Baumot-Chef Hausser rechnet nicht mit einer bundesweit einheitlichen Regelung, „weil die Bundesregierung in der Vergangenheit eher auf die Lobby der Autoindustrie gehört hat“. Dennoch sieht er Chancen zu starten. Das baden-württembergische Verkehrsministerium hat signalisiert, dass Autos, deren Hardware nachgerüstet wurde, dauerhaft vom Fahrverbot in Stuttgart ausgenommen werden sollen. Allerdings müssen die Emissionsgrenzwerte, die erreicht werden sollen, erst noch festgelegt werden. Hausser rechnet damit, dass andere Kommunen sich dieser Lösung anschließen werden. In Stuttgart gilt zum Jahreswechsel zunächst ein Fahrverbot für Autos bis Euro 4. Zur Jahresmitte soll dann geprüft werden, ob auch Wagen mit Euro 5 ausgesperrt werden.

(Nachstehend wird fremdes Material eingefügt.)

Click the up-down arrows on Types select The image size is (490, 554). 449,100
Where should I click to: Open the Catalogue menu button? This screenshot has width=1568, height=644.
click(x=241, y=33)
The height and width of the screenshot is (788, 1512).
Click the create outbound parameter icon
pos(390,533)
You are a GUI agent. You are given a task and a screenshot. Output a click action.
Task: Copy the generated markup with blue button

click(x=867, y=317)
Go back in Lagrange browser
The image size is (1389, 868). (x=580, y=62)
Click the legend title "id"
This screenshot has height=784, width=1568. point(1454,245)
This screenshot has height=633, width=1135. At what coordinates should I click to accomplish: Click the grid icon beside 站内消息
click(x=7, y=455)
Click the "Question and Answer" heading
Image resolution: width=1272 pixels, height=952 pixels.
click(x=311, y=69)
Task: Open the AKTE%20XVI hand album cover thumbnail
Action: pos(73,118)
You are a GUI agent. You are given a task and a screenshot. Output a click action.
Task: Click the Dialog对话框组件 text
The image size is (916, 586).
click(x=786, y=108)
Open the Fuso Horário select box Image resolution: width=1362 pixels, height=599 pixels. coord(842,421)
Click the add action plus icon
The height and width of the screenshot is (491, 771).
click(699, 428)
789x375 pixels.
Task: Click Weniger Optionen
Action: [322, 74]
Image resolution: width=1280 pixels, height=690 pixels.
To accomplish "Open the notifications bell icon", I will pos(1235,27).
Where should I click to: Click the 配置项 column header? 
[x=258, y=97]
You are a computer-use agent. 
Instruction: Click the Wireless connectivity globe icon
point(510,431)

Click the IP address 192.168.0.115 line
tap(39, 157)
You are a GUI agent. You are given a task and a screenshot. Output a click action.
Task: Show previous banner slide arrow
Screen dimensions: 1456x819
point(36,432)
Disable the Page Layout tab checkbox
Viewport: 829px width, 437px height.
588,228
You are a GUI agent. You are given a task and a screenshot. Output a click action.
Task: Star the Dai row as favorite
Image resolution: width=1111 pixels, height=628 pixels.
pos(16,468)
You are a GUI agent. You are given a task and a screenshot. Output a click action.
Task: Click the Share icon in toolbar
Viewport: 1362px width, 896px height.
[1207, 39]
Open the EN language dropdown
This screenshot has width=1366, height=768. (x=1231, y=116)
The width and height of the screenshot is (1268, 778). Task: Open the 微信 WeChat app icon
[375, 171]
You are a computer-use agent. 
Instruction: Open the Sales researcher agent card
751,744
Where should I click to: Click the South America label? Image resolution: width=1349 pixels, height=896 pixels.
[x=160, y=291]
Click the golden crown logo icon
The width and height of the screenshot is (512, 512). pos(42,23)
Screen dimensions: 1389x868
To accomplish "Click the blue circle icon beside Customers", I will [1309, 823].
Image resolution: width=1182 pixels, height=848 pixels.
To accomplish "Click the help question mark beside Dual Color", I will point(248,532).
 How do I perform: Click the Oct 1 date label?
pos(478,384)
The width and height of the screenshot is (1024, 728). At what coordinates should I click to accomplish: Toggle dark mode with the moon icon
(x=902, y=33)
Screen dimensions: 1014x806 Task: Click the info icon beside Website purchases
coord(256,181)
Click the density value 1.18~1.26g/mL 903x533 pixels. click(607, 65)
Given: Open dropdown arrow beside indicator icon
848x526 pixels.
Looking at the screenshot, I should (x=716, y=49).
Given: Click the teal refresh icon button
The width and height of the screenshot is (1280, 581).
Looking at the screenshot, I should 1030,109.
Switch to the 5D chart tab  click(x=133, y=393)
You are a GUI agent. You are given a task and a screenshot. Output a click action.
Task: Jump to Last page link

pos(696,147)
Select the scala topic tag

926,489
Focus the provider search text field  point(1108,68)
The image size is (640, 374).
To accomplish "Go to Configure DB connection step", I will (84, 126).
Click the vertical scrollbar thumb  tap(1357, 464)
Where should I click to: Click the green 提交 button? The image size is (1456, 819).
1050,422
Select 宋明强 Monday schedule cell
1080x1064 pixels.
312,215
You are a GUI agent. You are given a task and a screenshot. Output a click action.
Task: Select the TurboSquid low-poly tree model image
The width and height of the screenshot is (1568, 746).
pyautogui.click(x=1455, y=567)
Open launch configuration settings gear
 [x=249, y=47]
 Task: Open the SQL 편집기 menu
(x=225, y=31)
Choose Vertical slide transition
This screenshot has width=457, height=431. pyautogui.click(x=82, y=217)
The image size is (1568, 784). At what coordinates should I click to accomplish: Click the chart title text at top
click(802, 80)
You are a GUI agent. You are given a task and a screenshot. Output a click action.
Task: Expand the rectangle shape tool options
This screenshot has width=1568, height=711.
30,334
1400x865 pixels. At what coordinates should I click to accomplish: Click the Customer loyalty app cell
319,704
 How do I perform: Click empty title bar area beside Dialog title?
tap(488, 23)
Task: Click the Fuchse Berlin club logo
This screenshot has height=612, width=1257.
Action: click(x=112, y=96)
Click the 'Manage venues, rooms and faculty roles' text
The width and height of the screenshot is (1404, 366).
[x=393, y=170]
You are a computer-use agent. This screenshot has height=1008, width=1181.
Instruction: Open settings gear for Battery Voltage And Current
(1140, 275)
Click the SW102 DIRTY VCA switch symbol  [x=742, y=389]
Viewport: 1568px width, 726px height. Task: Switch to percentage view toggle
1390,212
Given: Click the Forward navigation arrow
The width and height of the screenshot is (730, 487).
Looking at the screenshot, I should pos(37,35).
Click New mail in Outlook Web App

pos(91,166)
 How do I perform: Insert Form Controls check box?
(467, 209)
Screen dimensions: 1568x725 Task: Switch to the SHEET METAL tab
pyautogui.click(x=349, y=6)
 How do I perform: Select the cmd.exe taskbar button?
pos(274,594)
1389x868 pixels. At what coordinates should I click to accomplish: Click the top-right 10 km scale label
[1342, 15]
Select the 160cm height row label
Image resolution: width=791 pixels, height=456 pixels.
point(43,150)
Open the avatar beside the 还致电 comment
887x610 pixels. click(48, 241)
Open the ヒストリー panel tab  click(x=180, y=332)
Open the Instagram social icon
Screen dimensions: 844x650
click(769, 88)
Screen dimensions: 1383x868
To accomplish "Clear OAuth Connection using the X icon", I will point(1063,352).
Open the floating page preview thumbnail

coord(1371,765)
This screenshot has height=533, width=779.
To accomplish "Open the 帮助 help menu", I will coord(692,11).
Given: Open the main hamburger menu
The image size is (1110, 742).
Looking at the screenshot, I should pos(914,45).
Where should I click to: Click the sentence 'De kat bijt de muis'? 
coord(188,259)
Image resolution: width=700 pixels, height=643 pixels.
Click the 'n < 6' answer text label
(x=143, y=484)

„Wir bereiten zunächst eine Serie für den Großraum Stuttgart vor“, sagt der Baumot-Chef. Um einen Überblick zu bekommen, welche Modelle dabei besonders gefragt sind, hat das Unternehmen vor einer Woche eine Seite im Internet eingerichtet, auf der sich Interessenten unverbindlich registrieren können. Die Kosten für die Nachrüstung schätzt Hausser einschließlich Einbau auf etwa 2000 Euro für ein Euro-5-Fahrzeug.

Wer diese Rechnung bezahlen muss, ist jedoch bis jetzt völlig unklar. Baumot hat dafür einen unkonventionellen Weg parat: Über Crowdfunding sollen Fahrzeughalter zunächst Kapital in die Produktion der Abgastechnik investieren. Großkanzleien, die bis jetzt schon geschädigte VW-Kunden vertreten, wollen dann mit Sammelklagen das Geld für die Nachrüstung bei den Fahrzeugherstellern wieder eintreiben.